_TASK GOAL_
Please reproduce the entries that follow without a single difference.

_SOURCE INFORMATION_
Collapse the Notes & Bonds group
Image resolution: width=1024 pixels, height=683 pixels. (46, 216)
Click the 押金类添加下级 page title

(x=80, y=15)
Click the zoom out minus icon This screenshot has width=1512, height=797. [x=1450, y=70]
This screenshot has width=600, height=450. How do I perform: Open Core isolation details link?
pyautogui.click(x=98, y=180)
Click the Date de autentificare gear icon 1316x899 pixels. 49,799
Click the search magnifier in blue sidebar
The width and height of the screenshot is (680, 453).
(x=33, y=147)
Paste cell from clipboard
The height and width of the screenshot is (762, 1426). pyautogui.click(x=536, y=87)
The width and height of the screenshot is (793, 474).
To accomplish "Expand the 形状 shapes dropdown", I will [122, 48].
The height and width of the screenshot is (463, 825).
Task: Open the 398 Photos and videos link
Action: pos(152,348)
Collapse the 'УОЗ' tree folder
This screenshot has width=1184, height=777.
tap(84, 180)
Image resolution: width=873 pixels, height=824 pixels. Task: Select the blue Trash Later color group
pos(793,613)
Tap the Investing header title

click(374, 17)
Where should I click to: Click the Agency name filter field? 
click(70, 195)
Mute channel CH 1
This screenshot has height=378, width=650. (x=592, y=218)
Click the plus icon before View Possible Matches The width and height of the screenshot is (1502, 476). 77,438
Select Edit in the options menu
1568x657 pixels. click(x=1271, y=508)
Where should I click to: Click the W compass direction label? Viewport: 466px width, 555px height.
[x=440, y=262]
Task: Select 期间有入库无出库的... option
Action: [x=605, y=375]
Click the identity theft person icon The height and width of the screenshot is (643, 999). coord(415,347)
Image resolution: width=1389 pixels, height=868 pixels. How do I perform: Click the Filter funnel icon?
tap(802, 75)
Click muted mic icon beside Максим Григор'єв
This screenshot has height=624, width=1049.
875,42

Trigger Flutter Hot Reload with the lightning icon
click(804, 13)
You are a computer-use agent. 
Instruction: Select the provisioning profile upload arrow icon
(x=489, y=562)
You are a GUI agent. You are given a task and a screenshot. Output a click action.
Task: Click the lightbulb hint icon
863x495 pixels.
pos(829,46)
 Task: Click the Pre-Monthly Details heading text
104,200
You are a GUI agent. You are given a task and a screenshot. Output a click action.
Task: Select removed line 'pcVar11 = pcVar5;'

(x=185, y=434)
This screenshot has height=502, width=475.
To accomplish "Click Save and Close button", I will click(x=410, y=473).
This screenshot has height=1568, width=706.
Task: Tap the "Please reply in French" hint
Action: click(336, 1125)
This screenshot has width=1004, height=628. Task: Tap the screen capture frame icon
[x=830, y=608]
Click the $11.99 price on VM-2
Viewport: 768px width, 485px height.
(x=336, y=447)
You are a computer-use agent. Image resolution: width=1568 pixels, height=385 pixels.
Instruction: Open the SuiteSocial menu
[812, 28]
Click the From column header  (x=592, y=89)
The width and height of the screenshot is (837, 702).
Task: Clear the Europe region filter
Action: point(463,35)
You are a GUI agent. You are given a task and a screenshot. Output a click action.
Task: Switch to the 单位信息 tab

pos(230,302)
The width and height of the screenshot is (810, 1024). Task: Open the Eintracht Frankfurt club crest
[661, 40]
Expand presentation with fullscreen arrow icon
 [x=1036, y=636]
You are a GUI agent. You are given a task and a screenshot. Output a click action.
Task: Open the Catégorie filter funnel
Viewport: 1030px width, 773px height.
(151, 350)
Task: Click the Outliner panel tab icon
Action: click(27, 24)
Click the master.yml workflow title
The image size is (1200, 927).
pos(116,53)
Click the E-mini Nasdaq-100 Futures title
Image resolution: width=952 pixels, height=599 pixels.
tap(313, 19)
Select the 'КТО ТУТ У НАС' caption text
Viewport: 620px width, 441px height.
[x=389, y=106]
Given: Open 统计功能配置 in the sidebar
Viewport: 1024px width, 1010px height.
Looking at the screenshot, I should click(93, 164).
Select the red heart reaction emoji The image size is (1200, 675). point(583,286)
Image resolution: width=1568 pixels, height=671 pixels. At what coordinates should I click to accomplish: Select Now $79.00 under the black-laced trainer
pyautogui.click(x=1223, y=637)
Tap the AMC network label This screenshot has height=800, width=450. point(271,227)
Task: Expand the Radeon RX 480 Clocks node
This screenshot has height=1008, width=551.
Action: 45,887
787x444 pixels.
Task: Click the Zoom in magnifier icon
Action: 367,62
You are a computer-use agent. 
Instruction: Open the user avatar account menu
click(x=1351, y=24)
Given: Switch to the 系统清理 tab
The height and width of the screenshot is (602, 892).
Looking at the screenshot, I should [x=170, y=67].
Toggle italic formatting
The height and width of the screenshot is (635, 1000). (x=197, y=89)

_RESPONSE BELOW_
Collapse the Notes & Bonds group
Image resolution: width=1024 pixels, height=683 pixels. (46, 216)
Click the 押金类添加下级 page title

(x=80, y=15)
Click the zoom out minus icon This screenshot has width=1512, height=797. [x=1450, y=70]
This screenshot has width=600, height=450. How do I perform: Open Core isolation details link?
pyautogui.click(x=98, y=180)
Click the Date de autentificare gear icon 1316x899 pixels. 49,799
Click the search magnifier in blue sidebar
The width and height of the screenshot is (680, 453).
(x=33, y=147)
Paste cell from clipboard
The height and width of the screenshot is (762, 1426). pyautogui.click(x=536, y=87)
The width and height of the screenshot is (793, 474).
To accomplish "Expand the 形状 shapes dropdown", I will [122, 48].
The height and width of the screenshot is (463, 825).
Task: Open the 398 Photos and videos link
Action: pos(152,348)
Collapse the 'УОЗ' tree folder
This screenshot has width=1184, height=777.
tap(84, 180)
Image resolution: width=873 pixels, height=824 pixels. Task: Select the blue Trash Later color group
pos(793,613)
Tap the Investing header title

click(374, 17)
Where should I click to: Click the Agency name filter field? 
click(70, 195)
Mute channel CH 1
This screenshot has height=378, width=650. (x=592, y=218)
Click the plus icon before View Possible Matches The width and height of the screenshot is (1502, 476). 77,438
Select Edit in the options menu
1568x657 pixels. click(x=1271, y=508)
Where should I click to: Click the W compass direction label? Viewport: 466px width, 555px height.
[x=440, y=262]
Task: Select 期间有入库无出库的... option
Action: [x=605, y=375]
Click the identity theft person icon The height and width of the screenshot is (643, 999). coord(415,347)
Image resolution: width=1389 pixels, height=868 pixels. How do I perform: Click the Filter funnel icon?
tap(802, 75)
Click muted mic icon beside Максим Григор'єв
This screenshot has height=624, width=1049.
875,42

Trigger Flutter Hot Reload with the lightning icon
click(804, 13)
You are a computer-use agent. 
Instruction: Select the provisioning profile upload arrow icon
(x=489, y=562)
You are a GUI agent. You are given a task and a screenshot. Output a click action.
Task: Click the lightbulb hint icon
863x495 pixels.
pos(829,46)
 Task: Click the Pre-Monthly Details heading text
104,200
You are a GUI agent. You are given a task and a screenshot. Output a click action.
Task: Select removed line 'pcVar11 = pcVar5;'

(x=185, y=434)
This screenshot has height=502, width=475.
To accomplish "Click Save and Close button", I will click(x=410, y=473).
This screenshot has height=1568, width=706.
Task: Tap the "Please reply in French" hint
Action: click(336, 1125)
This screenshot has width=1004, height=628. Task: Tap the screen capture frame icon
[x=830, y=608]
Click the $11.99 price on VM-2
Viewport: 768px width, 485px height.
(x=336, y=447)
You are a computer-use agent. Image resolution: width=1568 pixels, height=385 pixels.
Instruction: Open the SuiteSocial menu
[812, 28]
Click the From column header  (x=592, y=89)
The width and height of the screenshot is (837, 702).
Task: Clear the Europe region filter
Action: point(463,35)
You are a GUI agent. You are given a task and a screenshot. Output a click action.
Task: Switch to the 单位信息 tab

pos(230,302)
The width and height of the screenshot is (810, 1024). Task: Open the Eintracht Frankfurt club crest
[661, 40]
Expand presentation with fullscreen arrow icon
 [x=1036, y=636]
You are a GUI agent. You are given a task and a screenshot. Output a click action.
Task: Open the Catégorie filter funnel
Viewport: 1030px width, 773px height.
(151, 350)
Task: Click the Outliner panel tab icon
Action: click(27, 24)
Click the master.yml workflow title
The image size is (1200, 927).
pos(116,53)
Click the E-mini Nasdaq-100 Futures title
Image resolution: width=952 pixels, height=599 pixels.
tap(313, 19)
Select the 'КТО ТУТ У НАС' caption text
Viewport: 620px width, 441px height.
[x=389, y=106]
Given: Open 统计功能配置 in the sidebar
Viewport: 1024px width, 1010px height.
Looking at the screenshot, I should click(93, 164).
Select the red heart reaction emoji The image size is (1200, 675). point(583,286)
Image resolution: width=1568 pixels, height=671 pixels. At what coordinates should I click to accomplish: Select Now $79.00 under the black-laced trainer
pyautogui.click(x=1223, y=637)
Tap the AMC network label This screenshot has height=800, width=450. point(271,227)
Task: Expand the Radeon RX 480 Clocks node
This screenshot has height=1008, width=551.
Action: 45,887
787x444 pixels.
Task: Click the Zoom in magnifier icon
Action: 367,62
You are a computer-use agent. 
Instruction: Open the user avatar account menu
click(x=1351, y=24)
Given: Switch to the 系统清理 tab
The height and width of the screenshot is (602, 892).
Looking at the screenshot, I should [x=170, y=67].
Toggle italic formatting
The height and width of the screenshot is (635, 1000). (x=197, y=89)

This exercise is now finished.